EXCERPT TO READ.
Kant’s famous aphorisms in the Critique of Pure Reason are not by chance:  1) “I had to destroy knowledge in order to make room for faith” (B xxx); and 2) “Thoughts without content [appearances] are empty, intuitions [Anschauungen or, more appropriately translated, sense perception] without concepts are blind” (B 75).  There is little faith and a lot of blindness in the world, it appears!

“God” is a regulative idea (an assumption) with respect to the Noumenon (humanity, in contrast, consists of individual noumena – lower case and plural) that is a set of necessary conditions for us to experience phenomena.  Given our limits, we are incapable of proving or disproving intentionality “behind” experience generally[10] much less with respect to the ultimate origin of phenomena.  God is an ultimate causality, and, as we have seen, causes are incapable of direct experience in phenomena.

Divine Intervention:
What Matters are the Consequences for Our Necessary Capacities

Karl Barth accused Kant of elevating human reason above God.[11]  It is a classic example of reading “within the limits of reason” to refer to an objective rather than a subjective genitive.  Critical Idealism places no constraints on God.  Rather, Critical Idealism insists upon our remaining within our limits when it comes to our making judgments about our experience generally and, especially, when it comes to making claims about realities beyond our limits.  Otherwise, we divinize ourselves and assume an omniscient knowledge that is far beyond our capacity.[12]  History demonstrates how destructive humanity easily becomes when it occupies the divine throne.

RECORD EXCERPTS.
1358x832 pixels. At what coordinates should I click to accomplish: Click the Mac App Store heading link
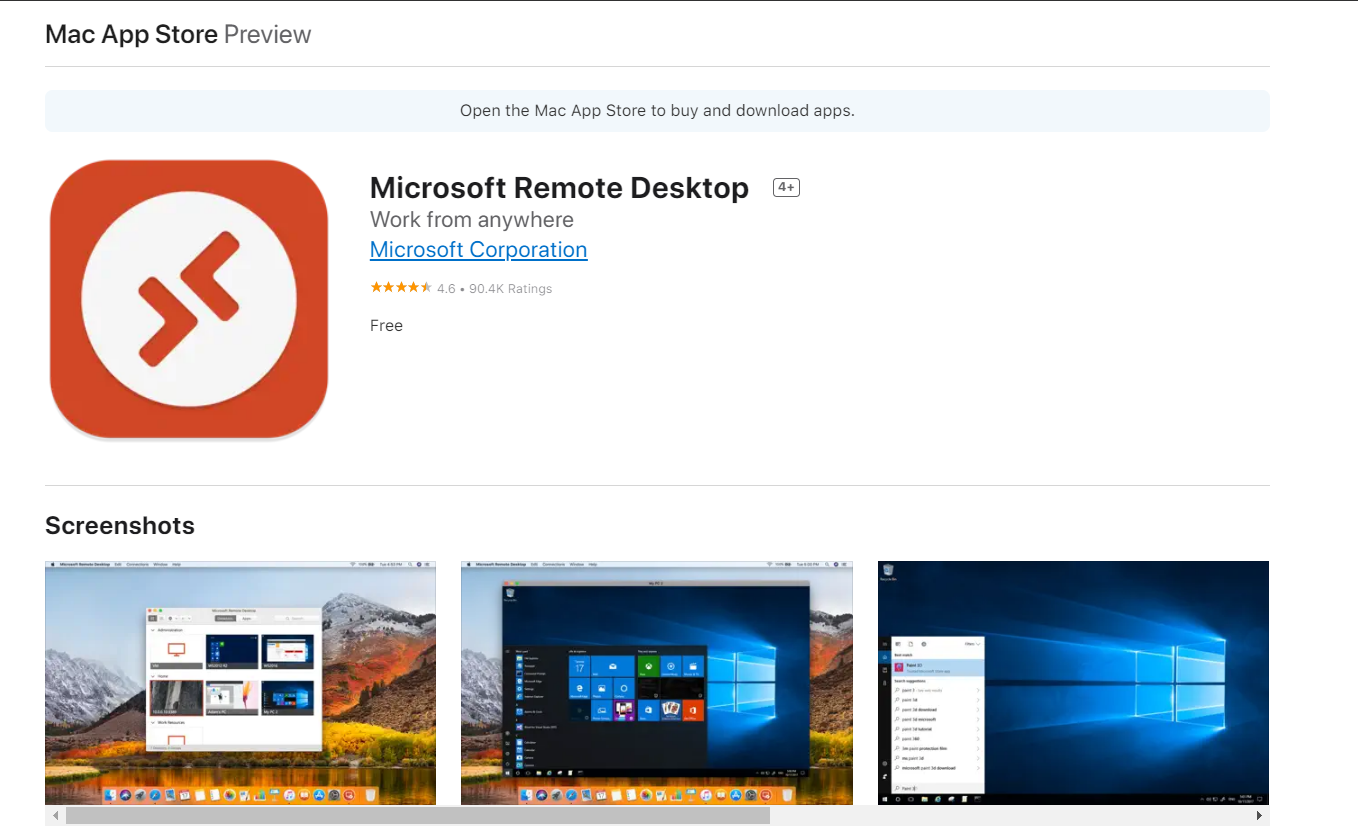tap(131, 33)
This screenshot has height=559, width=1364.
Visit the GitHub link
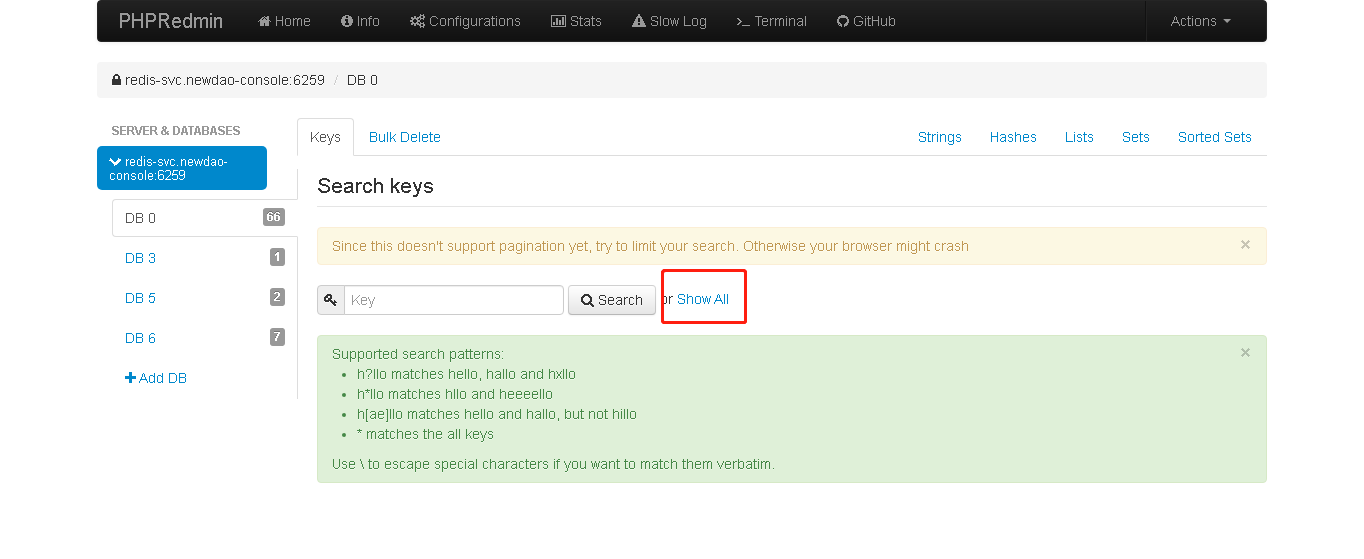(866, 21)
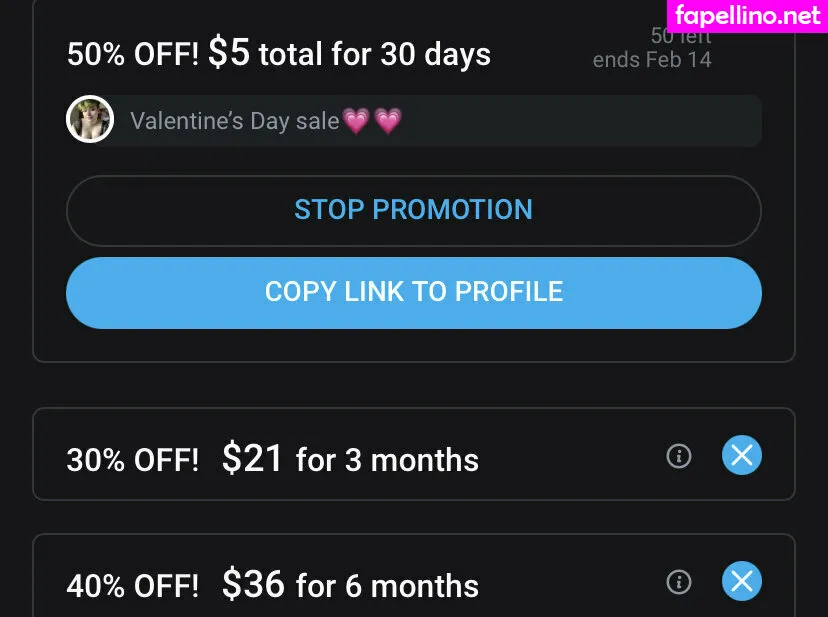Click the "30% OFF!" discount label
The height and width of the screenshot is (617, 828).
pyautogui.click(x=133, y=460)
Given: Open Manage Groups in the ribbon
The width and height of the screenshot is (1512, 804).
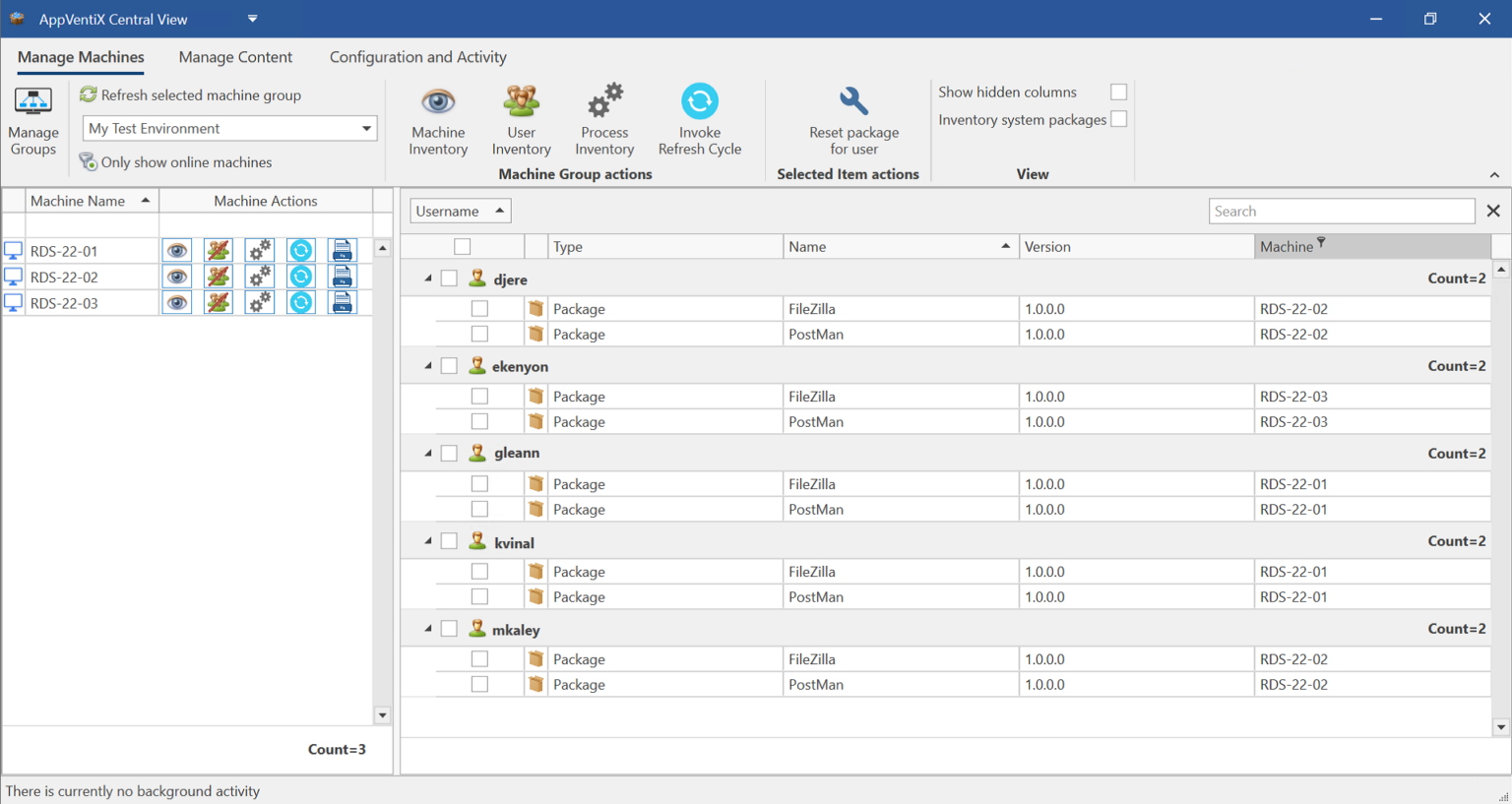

TASK DETAILS. Continue the passage on Kant's Critical Idealism and divine intervention, starting right after its last sentence.

FINAL RESULT.
One way that w storm the throne of God is when we assert that God intervenes in the physical world or in our personal lives.  This judgment is not saying that God does not intervene.  Rather, it is a statement with respect to our limits.  Nonetheless, we must assume both the Noumenon and our personal noumenon as necessary for us to experience and understand within our limits.

However, there is something more dangerous in play with the theme of divine intervention than our violating our own limits.  Were we to know that the Noumenon as an infinite, categorical causality could trump physical causality and autonomous freedom, then all understanding of nature and our assumption of moral responsibility for our autonomous freedom collapses.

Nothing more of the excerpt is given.